Now, subtract the area of the inner region (from Step 2) from the total area:
Area of the outer ring-shaped region = Total area of the hotplate - Area of the inner region
Area of the outer ring-shaped region = $$25\pi \text{ square inches} - 4\pi \text{ square inches} = 21\pi \text{ square inches}$$.

**step4** Calculating the total "temperature contribution" from each region

To find the overall average temperature, we weigh the average temperature of each region by its area.
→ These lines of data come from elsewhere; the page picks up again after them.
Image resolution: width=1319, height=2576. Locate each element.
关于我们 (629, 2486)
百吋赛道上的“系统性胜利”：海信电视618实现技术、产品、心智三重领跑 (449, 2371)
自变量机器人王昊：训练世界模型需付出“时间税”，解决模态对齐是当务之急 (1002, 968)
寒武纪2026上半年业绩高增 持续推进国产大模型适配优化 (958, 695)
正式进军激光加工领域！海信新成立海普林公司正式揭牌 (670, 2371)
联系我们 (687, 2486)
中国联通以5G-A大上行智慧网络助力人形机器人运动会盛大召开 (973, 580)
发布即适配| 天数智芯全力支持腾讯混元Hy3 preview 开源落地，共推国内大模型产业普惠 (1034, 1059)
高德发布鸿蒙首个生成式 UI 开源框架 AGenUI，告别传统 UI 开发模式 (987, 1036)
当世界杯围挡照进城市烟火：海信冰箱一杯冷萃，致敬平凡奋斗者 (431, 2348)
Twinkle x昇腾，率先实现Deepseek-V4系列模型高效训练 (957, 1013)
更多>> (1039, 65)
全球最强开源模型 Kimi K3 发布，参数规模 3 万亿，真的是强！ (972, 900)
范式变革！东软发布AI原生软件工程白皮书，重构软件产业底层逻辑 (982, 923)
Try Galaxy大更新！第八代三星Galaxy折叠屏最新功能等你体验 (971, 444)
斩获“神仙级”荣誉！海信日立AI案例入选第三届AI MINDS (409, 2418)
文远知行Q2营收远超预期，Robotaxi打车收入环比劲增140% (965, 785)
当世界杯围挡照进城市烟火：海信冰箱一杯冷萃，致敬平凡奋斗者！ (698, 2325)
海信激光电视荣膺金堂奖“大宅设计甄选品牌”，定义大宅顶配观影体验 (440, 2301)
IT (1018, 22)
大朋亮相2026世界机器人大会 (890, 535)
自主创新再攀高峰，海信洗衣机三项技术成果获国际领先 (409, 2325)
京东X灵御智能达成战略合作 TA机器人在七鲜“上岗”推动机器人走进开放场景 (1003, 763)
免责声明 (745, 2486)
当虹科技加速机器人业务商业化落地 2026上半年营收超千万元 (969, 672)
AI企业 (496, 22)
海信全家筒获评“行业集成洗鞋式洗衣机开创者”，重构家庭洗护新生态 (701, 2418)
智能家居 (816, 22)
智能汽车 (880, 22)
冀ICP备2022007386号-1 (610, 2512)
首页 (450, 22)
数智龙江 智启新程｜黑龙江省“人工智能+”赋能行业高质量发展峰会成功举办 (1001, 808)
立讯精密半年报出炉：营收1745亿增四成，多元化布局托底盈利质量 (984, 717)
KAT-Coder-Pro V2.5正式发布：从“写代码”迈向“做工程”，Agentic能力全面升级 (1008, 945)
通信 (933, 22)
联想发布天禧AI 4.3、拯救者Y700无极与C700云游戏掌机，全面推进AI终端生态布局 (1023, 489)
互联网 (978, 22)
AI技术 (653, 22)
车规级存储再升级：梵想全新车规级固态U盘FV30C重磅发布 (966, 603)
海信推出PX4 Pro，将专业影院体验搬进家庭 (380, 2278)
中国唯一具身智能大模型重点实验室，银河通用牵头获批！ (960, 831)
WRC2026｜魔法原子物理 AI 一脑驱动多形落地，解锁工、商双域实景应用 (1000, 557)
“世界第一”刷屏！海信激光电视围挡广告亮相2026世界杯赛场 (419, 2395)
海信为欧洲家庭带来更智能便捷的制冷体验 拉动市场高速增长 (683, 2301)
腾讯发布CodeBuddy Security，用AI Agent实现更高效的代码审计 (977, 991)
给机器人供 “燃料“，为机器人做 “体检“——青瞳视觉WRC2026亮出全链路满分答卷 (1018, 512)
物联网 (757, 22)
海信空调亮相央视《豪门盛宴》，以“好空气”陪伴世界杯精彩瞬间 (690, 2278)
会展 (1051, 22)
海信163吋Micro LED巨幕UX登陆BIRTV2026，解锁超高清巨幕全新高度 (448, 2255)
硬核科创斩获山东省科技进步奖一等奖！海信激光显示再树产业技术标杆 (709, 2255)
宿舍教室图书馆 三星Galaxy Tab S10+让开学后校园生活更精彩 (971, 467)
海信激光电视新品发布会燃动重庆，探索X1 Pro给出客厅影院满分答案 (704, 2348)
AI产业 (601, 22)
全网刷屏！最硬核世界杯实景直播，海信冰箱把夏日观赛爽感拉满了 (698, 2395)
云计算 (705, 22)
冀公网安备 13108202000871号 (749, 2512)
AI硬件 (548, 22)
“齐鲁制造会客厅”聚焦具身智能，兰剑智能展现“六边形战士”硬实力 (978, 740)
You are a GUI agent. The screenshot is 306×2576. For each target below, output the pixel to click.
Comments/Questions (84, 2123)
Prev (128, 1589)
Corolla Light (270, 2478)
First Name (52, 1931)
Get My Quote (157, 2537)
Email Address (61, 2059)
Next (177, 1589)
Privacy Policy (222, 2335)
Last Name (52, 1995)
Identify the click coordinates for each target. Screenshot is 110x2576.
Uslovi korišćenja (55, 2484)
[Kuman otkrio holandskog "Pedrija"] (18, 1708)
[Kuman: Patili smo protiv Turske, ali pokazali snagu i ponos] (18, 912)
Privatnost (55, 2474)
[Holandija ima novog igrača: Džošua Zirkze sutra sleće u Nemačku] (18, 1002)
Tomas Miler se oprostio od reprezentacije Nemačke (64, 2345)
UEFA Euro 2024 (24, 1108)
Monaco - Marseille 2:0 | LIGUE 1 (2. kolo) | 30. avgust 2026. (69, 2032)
We can think of this as a "temperature contribution" for each region.
Temperature contribution from the inner region = Average temperature of inner region $$\times$$ Area of inner region
Temperature contribution from the inner region = $$100 \text{ degrees} \times 4\pi \text{ square inches} = 400\pi \text{ degree-square inches}$$.
Temperature contribution from the outer region = Average temperature of outer region $$\times$$ Area of outer region
Temperature contribution from the outer region = $$80 \text{ degrees} \times 21\pi \text{ square inches} = 1680\pi \text{ degree-square inches}$$.

**step5** Calculating the total "temperature contribution" for the entire plate

The total temperature contribution for the entire plate is the sum of the temperature contributions from both regions:
Total temperature contribution = Temperature contribution from inner region + Temperature contribution from outer region
Total temperature contribution = $$400\pi \text{ degree-square inches} + 1680\pi \text{ degree-square inches} = 2080\pi \text{ degree-square inches}$$.

**step6** Calculating the total area of the plate

The total area of the plate is the sum of the areas of the inner and outer regions:
Total area of the plate = Area of inner region + Area of outer region
Total area of the plate = $$4\pi \text{ square inches} + 21\pi \text{ square inches} = 25\pi \text{ square inches}$$.
(This also matches the area of the full plate with a 5-inch radius, calculated in Step 3).

**step7** Calculating the average temperature of the plate

The average temperature of the plate is found by dividing the total temperature contribution by the total area of the plate:
Average temperature = $$\frac{\text{Total temperature contribution}}{\text{Total area of the plate}}$$
Average temperature = $$\frac{2080\pi \text{ degree-square inches}}{25\pi \text{ square inches}}$$.
Since $$\pi$$ is in both the numerator and the denominator, we can cancel it out:
Average temperature = $$\frac{2080}{25}$$ degrees.

**step8** Performing the division

To find the numerical value of the average temperature, we divide 2080 by 25:
We can think of 2080 as 2000 + 80.
First, divide 2000 by 25:
$$2000 \div 25 = 80$$ (since there are four 25s in 100, there are $$20 \times 4 = 80$$ twenty-fives in 2000).
Next, divide 80 by 25:
$$80 \div 25$$: There are three 25s in 75 ($$3 \times 25 = 75$$).
The remainder is $$80 - 75 = 5$$.
So, $$80 \div 25 = 3 \text{ with a remainder of } 5$$, which can be written as $$3\frac{5}{25}$$ or $$3\frac{1}{5}$$ or 3.2.
Adding these results: $$80 + 3.2 = 83.2$$.
Therefore, the average temperature of the plate is 83.2 degrees.